►

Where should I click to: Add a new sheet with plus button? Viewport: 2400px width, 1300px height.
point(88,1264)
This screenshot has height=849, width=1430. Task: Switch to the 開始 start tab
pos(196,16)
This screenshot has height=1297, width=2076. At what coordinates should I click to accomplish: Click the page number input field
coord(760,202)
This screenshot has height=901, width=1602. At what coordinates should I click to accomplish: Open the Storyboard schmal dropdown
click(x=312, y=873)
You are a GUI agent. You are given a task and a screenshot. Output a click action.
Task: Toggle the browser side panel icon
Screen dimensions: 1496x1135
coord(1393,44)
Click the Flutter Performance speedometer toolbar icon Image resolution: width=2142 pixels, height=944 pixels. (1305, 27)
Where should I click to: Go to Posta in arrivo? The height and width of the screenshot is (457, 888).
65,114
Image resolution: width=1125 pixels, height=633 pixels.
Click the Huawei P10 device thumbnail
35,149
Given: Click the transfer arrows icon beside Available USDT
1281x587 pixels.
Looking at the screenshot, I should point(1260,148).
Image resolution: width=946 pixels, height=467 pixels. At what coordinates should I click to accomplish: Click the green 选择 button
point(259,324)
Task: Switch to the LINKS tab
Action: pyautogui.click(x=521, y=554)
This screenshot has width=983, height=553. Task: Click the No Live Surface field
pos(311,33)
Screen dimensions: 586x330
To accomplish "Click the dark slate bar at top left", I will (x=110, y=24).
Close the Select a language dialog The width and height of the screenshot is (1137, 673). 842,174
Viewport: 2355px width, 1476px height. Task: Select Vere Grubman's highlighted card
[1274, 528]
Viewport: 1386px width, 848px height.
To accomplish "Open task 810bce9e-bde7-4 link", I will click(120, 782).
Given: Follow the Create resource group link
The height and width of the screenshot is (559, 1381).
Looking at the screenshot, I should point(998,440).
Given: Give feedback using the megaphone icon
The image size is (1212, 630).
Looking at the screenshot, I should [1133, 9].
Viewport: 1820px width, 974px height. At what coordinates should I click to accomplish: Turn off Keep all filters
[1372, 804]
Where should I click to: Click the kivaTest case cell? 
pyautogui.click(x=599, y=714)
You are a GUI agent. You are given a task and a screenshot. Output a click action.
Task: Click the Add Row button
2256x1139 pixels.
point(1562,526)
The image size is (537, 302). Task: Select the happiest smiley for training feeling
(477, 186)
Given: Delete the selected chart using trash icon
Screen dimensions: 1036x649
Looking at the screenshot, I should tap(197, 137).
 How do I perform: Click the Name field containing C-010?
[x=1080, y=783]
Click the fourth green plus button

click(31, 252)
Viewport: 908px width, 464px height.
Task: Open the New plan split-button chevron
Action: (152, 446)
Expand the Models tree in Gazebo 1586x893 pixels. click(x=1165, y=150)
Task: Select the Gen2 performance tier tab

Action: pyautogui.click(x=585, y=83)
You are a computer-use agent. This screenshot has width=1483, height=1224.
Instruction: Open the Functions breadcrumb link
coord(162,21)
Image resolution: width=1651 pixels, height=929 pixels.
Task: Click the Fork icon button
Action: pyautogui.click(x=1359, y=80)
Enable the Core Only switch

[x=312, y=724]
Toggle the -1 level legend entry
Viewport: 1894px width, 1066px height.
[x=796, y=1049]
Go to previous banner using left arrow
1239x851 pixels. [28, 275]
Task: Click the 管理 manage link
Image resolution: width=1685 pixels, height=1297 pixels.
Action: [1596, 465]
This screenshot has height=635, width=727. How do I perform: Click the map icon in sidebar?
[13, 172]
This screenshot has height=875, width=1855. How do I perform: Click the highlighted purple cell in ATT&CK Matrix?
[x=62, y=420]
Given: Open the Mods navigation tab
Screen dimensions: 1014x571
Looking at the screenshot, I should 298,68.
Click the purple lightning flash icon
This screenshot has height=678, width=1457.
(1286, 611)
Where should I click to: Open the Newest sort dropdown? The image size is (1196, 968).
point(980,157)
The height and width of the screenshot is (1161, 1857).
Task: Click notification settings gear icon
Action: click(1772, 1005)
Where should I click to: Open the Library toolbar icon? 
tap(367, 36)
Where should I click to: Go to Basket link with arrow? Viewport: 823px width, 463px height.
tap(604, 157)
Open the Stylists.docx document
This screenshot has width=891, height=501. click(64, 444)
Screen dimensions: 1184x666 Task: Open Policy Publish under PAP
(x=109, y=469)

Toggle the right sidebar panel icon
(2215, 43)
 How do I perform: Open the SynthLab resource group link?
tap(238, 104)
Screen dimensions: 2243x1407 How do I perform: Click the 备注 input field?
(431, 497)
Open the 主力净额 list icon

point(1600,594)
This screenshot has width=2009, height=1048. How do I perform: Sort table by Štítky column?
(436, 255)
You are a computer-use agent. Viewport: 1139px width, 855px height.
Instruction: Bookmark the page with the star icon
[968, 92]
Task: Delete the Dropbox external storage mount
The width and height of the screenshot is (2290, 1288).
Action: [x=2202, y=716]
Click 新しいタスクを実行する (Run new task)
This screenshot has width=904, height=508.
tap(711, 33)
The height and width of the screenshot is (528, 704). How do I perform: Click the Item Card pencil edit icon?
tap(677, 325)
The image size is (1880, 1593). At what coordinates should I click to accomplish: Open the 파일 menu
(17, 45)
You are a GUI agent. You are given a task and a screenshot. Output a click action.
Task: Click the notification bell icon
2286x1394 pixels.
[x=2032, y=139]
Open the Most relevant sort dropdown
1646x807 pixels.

◄

WHAT TO DO: Once you have read the entries above, copy them out exactly as they were given.

ANSWER BOX:
Where should I click to: Add a new sheet with plus button? Viewport: 2400px width, 1300px height.
point(88,1264)
This screenshot has height=849, width=1430. Task: Switch to the 開始 start tab
pos(196,16)
This screenshot has height=1297, width=2076. At what coordinates should I click to accomplish: Click the page number input field
coord(760,202)
This screenshot has height=901, width=1602. At what coordinates should I click to accomplish: Open the Storyboard schmal dropdown
click(x=312, y=873)
You are a GUI agent. You are given a task and a screenshot. Output a click action.
Task: Toggle the browser side panel icon
Screen dimensions: 1496x1135
coord(1393,44)
Click the Flutter Performance speedometer toolbar icon Image resolution: width=2142 pixels, height=944 pixels. (1305, 27)
Where should I click to: Go to Posta in arrivo? The height and width of the screenshot is (457, 888).
65,114
Image resolution: width=1125 pixels, height=633 pixels.
Click the Huawei P10 device thumbnail
35,149
Given: Click the transfer arrows icon beside Available USDT
1281x587 pixels.
Looking at the screenshot, I should point(1260,148).
Image resolution: width=946 pixels, height=467 pixels. At what coordinates should I click to accomplish: Click the green 选择 button
point(259,324)
Task: Switch to the LINKS tab
Action: pyautogui.click(x=521, y=554)
This screenshot has width=983, height=553. Task: Click the No Live Surface field
pos(311,33)
Screen dimensions: 586x330
To accomplish "Click the dark slate bar at top left", I will (x=110, y=24).
Close the Select a language dialog The width and height of the screenshot is (1137, 673). 842,174
Viewport: 2355px width, 1476px height. Task: Select Vere Grubman's highlighted card
[1274, 528]
Viewport: 1386px width, 848px height.
To accomplish "Open task 810bce9e-bde7-4 link", I will click(120, 782).
Given: Follow the Create resource group link
The height and width of the screenshot is (559, 1381).
Looking at the screenshot, I should point(998,440).
Given: Give feedback using the megaphone icon
The image size is (1212, 630).
Looking at the screenshot, I should [1133, 9].
Viewport: 1820px width, 974px height. At what coordinates should I click to accomplish: Turn off Keep all filters
[1372, 804]
Where should I click to: Click the kivaTest case cell? 
pyautogui.click(x=599, y=714)
You are a GUI agent. You are given a task and a screenshot. Output a click action.
Task: Click the Add Row button
2256x1139 pixels.
point(1562,526)
The image size is (537, 302). Task: Select the happiest smiley for training feeling
(477, 186)
Given: Delete the selected chart using trash icon
Screen dimensions: 1036x649
Looking at the screenshot, I should tap(197, 137).
 How do I perform: Click the Name field containing C-010?
[x=1080, y=783]
Click the fourth green plus button

click(31, 252)
Viewport: 908px width, 464px height.
Task: Open the New plan split-button chevron
Action: (152, 446)
Expand the Models tree in Gazebo 1586x893 pixels. click(x=1165, y=150)
Task: Select the Gen2 performance tier tab

Action: pyautogui.click(x=585, y=83)
You are a computer-use agent. This screenshot has width=1483, height=1224.
Instruction: Open the Functions breadcrumb link
coord(162,21)
Image resolution: width=1651 pixels, height=929 pixels.
Task: Click the Fork icon button
Action: pyautogui.click(x=1359, y=80)
Enable the Core Only switch

[x=312, y=724]
Toggle the -1 level legend entry
Viewport: 1894px width, 1066px height.
[x=796, y=1049]
Go to previous banner using left arrow
1239x851 pixels. [28, 275]
Task: Click the 管理 manage link
Image resolution: width=1685 pixels, height=1297 pixels.
Action: [1596, 465]
This screenshot has height=635, width=727. How do I perform: Click the map icon in sidebar?
[13, 172]
This screenshot has height=875, width=1855. How do I perform: Click the highlighted purple cell in ATT&CK Matrix?
[x=62, y=420]
Given: Open the Mods navigation tab
Screen dimensions: 1014x571
Looking at the screenshot, I should 298,68.
Click the purple lightning flash icon
This screenshot has height=678, width=1457.
(1286, 611)
Where should I click to: Open the Newest sort dropdown? The image size is (1196, 968).
point(980,157)
The height and width of the screenshot is (1161, 1857).
Task: Click notification settings gear icon
Action: click(1772, 1005)
Where should I click to: Open the Library toolbar icon? 
tap(367, 36)
Where should I click to: Go to Basket link with arrow? Viewport: 823px width, 463px height.
tap(604, 157)
Open the Stylists.docx document
This screenshot has width=891, height=501. click(64, 444)
Screen dimensions: 1184x666 Task: Open Policy Publish under PAP
(x=109, y=469)

Toggle the right sidebar panel icon
(2215, 43)
 How do I perform: Open the SynthLab resource group link?
tap(238, 104)
Screen dimensions: 2243x1407 How do I perform: Click the 备注 input field?
(431, 497)
Open the 主力净额 list icon

point(1600,594)
This screenshot has width=2009, height=1048. How do I perform: Sort table by Štítky column?
(436, 255)
You are a computer-use agent. Viewport: 1139px width, 855px height.
Instruction: Bookmark the page with the star icon
[968, 92]
Task: Delete the Dropbox external storage mount
The width and height of the screenshot is (2290, 1288).
Action: [x=2202, y=716]
Click 新しいタスクを実行する (Run new task)
This screenshot has width=904, height=508.
tap(711, 33)
The height and width of the screenshot is (528, 704). How do I perform: Click the Item Card pencil edit icon?
tap(677, 325)
The image size is (1880, 1593). At what coordinates should I click to accomplish: Open the 파일 menu
(17, 45)
You are a GUI agent. You are given a task and a screenshot. Output a click action.
Task: Click the notification bell icon
2286x1394 pixels.
[x=2032, y=139]
Open the Most relevant sort dropdown
1646x807 pixels.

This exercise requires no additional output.